■ **Text excerpt**
I got married a few months ago and I thought that planning a wedding wasn't already stressful enough and decided that I wanted to bring some of my geekery to the reception and build all of our centerpieces. I was thinking of doing something like some of the firefly LED jars I saw online but my wife had the idea of having some kind of old-fashioned lantern so I decided to merge the two ideas together to build a firefly lantern centerpiece with several features that I thought would make it stand out.
Now you will have to excuse me, I had made this project during the last few weeks of my wedding planning while under tremendous pressure and stress and only wrote this article several month later. As a result, some of the details of this build are a bit hard to recall and my instruction are not as clear and detailed as I would have liked it to be. If you do decide to try to build one for yourself and end up struggling, let me know and I'll try to help you out!
The base for this project was the following criteria:
- Cheap to build (I would need 18 of them and the wedding cost enough as it was)

■ **Problems to work on**
a. In the firefly lantern text, swap "article" for "write-up" and write out the passage between "Now you will" and "help you out!", inclusive.
b. Continue the firefly lantern text from its last line.

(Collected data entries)
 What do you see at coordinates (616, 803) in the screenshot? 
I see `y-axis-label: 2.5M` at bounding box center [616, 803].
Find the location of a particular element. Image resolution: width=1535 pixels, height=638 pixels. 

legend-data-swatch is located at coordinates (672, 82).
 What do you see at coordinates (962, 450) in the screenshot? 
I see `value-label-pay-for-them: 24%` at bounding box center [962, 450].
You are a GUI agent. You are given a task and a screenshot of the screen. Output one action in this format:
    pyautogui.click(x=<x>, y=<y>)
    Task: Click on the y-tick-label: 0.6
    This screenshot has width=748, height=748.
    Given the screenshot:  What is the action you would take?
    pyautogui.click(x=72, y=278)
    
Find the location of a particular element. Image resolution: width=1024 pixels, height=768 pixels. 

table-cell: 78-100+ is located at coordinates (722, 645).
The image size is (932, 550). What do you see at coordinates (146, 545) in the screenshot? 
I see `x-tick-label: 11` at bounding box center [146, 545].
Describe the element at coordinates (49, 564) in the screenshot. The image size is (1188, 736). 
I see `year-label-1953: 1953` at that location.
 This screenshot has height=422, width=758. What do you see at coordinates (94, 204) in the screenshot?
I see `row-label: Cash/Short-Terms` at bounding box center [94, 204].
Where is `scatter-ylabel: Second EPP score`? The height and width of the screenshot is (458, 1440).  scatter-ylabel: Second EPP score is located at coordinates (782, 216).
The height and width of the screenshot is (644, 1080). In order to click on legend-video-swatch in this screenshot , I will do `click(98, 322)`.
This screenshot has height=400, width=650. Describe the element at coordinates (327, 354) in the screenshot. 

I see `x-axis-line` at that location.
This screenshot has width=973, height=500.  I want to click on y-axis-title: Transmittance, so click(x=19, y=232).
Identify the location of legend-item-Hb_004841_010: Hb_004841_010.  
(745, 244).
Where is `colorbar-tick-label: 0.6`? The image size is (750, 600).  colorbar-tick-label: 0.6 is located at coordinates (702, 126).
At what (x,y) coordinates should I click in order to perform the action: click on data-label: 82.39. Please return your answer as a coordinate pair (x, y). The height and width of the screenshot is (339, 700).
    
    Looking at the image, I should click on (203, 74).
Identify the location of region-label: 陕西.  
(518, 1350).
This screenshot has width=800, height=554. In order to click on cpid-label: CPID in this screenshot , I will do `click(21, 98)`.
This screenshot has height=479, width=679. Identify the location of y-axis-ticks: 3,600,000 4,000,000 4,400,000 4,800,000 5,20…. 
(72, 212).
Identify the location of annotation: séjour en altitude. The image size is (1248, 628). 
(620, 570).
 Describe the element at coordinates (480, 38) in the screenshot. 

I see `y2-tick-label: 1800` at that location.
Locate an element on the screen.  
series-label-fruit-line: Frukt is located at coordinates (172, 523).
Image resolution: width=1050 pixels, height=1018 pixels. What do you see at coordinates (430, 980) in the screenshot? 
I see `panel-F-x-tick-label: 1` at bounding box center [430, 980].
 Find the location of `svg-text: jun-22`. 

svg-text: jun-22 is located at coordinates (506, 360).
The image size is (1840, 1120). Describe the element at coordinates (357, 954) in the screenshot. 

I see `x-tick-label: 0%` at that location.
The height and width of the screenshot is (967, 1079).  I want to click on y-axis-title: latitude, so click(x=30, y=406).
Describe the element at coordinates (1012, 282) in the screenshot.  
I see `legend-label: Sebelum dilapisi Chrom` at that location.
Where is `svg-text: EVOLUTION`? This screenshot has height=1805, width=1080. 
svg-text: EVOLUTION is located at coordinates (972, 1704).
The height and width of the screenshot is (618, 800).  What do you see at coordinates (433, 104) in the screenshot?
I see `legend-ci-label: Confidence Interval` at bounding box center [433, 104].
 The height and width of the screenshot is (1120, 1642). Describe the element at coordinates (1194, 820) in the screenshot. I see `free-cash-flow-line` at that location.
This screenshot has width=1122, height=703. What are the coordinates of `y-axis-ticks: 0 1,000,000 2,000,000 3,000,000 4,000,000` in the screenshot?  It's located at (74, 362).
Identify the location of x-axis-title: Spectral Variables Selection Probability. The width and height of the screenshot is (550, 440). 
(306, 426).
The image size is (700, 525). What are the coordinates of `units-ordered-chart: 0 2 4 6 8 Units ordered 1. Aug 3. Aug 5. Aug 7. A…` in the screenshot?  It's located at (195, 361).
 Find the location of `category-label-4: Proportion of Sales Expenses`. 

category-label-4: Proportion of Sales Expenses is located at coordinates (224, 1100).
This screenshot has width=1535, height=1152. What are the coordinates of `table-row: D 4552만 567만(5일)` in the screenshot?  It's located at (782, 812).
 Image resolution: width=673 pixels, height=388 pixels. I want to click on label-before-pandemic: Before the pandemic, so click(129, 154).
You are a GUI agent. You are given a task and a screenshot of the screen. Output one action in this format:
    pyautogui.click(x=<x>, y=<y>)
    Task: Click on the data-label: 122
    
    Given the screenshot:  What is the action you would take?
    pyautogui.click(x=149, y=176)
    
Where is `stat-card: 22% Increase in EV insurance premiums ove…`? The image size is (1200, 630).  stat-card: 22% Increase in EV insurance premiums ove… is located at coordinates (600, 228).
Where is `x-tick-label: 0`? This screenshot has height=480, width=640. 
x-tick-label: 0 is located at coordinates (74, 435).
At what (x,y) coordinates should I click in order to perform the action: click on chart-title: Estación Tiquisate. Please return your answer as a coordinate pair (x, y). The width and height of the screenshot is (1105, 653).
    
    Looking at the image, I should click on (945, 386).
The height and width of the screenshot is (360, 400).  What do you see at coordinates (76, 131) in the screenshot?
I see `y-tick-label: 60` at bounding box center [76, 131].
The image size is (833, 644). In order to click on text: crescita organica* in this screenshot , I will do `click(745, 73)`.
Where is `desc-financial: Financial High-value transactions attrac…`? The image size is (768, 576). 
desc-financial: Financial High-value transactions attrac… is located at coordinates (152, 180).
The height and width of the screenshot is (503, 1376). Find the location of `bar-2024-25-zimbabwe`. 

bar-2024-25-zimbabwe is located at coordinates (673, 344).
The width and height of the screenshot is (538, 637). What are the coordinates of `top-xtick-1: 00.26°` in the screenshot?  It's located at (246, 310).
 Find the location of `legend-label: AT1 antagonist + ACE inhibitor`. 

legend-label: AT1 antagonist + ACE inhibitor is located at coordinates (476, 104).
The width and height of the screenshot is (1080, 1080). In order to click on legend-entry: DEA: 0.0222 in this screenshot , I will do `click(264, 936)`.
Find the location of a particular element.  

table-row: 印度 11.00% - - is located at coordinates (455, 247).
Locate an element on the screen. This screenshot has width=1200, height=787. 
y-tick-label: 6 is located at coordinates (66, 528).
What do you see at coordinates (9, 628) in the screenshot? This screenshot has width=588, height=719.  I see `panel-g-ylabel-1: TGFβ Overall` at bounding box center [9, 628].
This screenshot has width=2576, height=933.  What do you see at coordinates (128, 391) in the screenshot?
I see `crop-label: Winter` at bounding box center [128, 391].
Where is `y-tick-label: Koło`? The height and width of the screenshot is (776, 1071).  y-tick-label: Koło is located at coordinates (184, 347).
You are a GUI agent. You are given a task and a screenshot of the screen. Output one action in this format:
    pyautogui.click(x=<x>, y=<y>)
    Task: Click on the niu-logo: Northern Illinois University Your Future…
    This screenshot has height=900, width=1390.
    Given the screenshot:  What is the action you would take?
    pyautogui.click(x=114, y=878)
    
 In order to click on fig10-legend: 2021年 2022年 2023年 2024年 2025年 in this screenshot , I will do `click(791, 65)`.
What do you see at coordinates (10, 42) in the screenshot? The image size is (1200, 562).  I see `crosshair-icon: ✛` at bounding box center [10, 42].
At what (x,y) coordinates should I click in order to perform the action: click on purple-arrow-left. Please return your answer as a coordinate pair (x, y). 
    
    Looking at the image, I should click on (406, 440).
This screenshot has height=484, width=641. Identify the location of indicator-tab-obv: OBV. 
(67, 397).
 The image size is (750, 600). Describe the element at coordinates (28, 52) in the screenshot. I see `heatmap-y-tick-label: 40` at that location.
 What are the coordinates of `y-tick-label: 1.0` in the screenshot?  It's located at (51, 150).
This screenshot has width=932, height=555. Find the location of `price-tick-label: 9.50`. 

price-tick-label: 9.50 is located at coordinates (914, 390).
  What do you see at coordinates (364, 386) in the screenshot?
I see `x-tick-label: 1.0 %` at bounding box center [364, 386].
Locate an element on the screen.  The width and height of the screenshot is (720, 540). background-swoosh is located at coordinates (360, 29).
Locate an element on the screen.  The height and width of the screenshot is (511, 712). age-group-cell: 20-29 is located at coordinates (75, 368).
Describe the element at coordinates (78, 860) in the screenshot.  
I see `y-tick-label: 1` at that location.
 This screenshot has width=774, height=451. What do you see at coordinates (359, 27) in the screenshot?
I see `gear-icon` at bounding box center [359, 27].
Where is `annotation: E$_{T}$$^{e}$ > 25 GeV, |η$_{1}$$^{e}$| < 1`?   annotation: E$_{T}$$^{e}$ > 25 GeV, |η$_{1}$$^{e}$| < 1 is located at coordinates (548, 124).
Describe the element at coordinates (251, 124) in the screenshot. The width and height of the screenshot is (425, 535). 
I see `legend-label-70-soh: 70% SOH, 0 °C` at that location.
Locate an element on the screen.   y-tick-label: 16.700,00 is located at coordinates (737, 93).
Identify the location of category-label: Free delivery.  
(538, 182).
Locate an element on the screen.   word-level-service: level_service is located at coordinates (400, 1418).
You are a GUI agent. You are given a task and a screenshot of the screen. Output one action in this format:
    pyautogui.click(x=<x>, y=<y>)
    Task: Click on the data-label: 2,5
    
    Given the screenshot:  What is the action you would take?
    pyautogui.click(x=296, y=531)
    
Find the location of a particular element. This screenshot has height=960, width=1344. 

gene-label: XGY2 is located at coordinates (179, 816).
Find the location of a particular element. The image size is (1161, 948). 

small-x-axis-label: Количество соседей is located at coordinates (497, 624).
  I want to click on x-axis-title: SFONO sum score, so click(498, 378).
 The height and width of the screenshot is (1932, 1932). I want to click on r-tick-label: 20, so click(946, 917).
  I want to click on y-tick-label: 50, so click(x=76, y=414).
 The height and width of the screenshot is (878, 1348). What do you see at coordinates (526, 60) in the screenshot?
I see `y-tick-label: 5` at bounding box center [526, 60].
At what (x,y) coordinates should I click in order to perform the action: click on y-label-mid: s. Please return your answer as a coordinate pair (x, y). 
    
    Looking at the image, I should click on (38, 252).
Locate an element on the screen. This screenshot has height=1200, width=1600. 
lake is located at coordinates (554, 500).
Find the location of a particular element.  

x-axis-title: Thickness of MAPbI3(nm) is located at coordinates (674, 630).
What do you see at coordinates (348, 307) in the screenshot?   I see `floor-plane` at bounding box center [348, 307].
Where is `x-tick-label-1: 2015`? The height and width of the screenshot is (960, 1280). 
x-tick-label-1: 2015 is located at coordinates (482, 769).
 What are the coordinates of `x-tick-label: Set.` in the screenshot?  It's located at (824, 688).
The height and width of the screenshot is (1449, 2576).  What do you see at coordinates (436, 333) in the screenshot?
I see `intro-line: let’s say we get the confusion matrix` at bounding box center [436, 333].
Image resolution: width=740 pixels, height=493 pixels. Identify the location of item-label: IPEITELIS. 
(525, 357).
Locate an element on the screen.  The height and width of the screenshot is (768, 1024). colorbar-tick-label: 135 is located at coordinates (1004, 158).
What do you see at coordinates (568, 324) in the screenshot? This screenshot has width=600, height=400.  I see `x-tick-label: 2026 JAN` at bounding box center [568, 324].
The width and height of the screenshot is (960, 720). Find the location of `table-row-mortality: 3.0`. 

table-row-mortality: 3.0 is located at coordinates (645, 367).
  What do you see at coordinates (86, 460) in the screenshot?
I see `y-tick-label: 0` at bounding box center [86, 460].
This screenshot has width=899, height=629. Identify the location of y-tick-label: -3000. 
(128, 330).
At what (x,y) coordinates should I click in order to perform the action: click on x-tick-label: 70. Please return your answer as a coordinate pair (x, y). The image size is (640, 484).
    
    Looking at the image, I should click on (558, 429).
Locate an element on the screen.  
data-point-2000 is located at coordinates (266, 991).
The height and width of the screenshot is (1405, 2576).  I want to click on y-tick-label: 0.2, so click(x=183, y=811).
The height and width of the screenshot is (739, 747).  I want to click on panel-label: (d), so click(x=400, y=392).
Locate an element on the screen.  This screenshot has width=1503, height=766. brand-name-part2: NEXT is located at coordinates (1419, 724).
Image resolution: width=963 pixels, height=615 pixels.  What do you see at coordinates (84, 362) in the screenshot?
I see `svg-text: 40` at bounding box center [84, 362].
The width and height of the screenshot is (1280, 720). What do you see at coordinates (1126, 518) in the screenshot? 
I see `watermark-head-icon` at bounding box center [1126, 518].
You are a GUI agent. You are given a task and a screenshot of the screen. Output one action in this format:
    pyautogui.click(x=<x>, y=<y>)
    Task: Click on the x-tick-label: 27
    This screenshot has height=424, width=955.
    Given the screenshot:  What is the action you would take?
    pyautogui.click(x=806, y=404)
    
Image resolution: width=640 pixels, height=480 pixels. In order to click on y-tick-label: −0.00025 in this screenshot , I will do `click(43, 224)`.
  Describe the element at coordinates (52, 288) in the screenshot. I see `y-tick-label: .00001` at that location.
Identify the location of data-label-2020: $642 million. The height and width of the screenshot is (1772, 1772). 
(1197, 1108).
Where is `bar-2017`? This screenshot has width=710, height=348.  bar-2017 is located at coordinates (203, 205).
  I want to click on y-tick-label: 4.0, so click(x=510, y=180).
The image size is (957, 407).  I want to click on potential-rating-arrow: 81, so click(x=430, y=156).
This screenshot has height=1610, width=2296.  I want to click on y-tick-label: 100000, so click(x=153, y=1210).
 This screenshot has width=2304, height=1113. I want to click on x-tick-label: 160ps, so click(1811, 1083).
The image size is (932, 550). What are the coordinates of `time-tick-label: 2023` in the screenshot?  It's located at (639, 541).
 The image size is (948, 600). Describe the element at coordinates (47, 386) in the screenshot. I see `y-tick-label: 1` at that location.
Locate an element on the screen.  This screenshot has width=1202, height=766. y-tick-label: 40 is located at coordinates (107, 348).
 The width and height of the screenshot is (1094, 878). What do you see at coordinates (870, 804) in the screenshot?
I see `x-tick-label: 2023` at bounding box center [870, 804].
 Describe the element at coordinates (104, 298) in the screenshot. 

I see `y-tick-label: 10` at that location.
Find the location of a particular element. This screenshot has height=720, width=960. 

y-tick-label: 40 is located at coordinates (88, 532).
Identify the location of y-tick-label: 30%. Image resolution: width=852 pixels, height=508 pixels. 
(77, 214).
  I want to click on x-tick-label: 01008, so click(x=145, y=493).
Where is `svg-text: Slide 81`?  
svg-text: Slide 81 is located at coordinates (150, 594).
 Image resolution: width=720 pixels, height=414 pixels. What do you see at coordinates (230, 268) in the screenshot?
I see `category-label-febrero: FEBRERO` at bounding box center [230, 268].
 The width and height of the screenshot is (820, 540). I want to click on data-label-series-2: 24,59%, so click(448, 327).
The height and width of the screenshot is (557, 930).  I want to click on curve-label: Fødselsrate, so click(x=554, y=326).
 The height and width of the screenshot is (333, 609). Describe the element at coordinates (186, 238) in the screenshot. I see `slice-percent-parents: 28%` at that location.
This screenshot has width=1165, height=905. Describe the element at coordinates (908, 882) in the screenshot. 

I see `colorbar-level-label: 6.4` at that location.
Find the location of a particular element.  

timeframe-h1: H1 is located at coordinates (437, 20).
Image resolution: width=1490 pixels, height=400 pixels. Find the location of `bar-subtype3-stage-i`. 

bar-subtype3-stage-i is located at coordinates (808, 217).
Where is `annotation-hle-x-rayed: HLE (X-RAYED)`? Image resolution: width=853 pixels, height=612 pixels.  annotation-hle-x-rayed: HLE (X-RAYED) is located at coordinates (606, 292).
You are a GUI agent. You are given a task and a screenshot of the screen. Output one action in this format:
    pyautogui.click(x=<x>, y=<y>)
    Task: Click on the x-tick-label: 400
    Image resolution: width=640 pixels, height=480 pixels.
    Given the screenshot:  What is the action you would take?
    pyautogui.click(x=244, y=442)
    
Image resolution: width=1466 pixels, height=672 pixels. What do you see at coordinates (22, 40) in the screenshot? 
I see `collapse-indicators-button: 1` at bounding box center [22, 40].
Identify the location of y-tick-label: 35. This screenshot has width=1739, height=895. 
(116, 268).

■ **Written responses**
a.
Now you will have to excuse me, I had made this project during the last few weeks of my wedding planning while under tremendous pressure and stress and only wrote this write-up several month later. As a result, some of the details of this build are a bit hard to recall and my instruction are not as clear and detailed as I would have liked it to be. If you do decide to try to build one for yourself and end up struggling, let me know and I'll try to help you out!

b.
- Small circuit board (cheap to produce)
- Visually striking without being over stimulating (people had to eat while looking at them all evening)
- Fit the wedding color theme and look
I used a very nice and cheap lantern from Ikea that was available in several color. Our wedding color theme was coral and gold and I did not think any of the available color were too fitting so I went with the unpainted silver lantern and painted them gold to match the rest of the wedding theme.
I played with the different firefly lantern animation code that were available online and settled on a version developed my Xander Hudson (http://www.instructables.com/id/Jar-of-Fireflies/). The reason I chose this particular one is that I was impressed with the care with which Xander modelled the firefly light pattern using concrete research data on firefly behaviour and I thought this one looked much better than some of the other firefly animation code found online. The animation pattern seemed much more relaxing and realistic compared to the other that would just randomly flash one of the LEDs and it was using an attiny45 microcontroller which I already had in my parts bin.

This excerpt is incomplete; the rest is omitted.